(Records drawn from a dataset)
# # #

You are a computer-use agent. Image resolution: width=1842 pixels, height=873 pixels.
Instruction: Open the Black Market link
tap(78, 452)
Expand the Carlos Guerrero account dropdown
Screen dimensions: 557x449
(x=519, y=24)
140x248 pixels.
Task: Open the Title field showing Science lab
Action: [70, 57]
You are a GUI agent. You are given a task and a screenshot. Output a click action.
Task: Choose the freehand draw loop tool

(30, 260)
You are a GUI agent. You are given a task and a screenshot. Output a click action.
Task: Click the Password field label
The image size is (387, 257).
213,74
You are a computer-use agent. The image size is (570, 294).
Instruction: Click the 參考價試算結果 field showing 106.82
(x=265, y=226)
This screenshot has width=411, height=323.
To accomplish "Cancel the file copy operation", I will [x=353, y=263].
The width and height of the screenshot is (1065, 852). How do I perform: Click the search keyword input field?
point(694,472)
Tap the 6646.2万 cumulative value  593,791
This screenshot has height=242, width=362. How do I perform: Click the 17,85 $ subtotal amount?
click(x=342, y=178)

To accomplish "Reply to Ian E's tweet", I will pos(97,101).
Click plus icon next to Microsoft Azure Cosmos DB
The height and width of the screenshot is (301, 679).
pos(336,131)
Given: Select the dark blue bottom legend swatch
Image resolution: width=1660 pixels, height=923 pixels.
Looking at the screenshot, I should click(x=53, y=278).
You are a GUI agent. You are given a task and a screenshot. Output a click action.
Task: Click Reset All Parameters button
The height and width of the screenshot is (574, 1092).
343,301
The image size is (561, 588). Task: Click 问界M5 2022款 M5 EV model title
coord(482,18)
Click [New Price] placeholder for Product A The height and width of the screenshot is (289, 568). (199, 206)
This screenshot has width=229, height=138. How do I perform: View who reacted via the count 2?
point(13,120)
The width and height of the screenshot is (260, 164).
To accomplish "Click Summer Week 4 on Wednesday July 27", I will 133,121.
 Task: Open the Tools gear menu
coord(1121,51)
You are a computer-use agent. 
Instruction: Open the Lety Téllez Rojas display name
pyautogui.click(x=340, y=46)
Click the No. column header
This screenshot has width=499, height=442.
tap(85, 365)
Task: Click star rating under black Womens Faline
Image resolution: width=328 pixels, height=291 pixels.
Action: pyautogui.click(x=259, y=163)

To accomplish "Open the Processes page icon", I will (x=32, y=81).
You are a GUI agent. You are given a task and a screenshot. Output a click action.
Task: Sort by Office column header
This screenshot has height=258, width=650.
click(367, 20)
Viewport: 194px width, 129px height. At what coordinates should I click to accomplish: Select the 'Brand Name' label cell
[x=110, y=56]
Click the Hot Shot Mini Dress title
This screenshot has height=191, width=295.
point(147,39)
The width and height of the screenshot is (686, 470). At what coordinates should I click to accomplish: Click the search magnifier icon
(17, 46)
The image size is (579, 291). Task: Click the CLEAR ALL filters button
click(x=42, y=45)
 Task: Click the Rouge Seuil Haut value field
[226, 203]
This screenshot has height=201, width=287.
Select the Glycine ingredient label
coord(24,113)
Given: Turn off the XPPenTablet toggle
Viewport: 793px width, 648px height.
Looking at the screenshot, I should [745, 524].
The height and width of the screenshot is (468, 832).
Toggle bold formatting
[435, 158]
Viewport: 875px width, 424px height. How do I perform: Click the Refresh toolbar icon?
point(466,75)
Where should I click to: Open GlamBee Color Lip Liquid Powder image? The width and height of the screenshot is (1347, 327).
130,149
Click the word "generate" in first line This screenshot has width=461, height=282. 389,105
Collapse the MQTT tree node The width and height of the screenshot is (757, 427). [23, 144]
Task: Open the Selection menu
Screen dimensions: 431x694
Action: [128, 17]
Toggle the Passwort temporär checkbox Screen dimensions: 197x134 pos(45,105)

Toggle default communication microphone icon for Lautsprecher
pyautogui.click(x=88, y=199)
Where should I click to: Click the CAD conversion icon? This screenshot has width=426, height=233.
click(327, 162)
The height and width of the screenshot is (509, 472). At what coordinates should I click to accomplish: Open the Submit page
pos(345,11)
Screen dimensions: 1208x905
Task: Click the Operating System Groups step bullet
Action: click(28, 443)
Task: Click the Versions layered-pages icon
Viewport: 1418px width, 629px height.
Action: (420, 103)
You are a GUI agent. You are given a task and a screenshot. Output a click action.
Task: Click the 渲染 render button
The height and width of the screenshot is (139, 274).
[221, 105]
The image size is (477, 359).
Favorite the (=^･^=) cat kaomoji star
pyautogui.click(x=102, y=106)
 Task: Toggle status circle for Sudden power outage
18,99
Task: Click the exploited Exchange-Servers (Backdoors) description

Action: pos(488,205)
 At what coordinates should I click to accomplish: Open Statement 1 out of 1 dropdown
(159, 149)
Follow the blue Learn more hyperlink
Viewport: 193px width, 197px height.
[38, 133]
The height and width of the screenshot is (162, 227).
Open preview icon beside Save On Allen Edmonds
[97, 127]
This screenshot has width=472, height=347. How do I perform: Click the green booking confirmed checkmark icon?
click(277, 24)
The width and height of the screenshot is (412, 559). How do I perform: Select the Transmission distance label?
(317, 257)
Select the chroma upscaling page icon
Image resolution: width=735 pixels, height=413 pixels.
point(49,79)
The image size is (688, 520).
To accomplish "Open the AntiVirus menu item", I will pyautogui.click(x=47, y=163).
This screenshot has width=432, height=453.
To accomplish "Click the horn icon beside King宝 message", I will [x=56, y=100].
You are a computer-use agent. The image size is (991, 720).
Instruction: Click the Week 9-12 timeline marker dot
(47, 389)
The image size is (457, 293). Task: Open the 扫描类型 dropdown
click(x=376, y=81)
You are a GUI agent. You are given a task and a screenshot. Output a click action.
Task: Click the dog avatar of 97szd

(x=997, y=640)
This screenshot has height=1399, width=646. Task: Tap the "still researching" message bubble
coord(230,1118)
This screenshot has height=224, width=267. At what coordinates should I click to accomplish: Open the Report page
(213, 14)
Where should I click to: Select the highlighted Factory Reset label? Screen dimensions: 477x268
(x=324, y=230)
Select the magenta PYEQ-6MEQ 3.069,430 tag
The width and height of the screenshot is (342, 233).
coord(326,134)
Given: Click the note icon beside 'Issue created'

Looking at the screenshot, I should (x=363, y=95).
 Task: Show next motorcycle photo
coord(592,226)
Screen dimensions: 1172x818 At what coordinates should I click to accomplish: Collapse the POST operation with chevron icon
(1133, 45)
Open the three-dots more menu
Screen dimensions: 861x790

# # #

Pull every line containing "computer" out of the records.

### RESPONSE TO THE EXERCISE:
You are a computer-use agent. Image resolution: width=1842 pixels, height=873 pixels.
You are a computer-use agent. The image size is (570, 294).
You are a computer-use agent. 
You are a computer-use agent. The image size is (991, 720).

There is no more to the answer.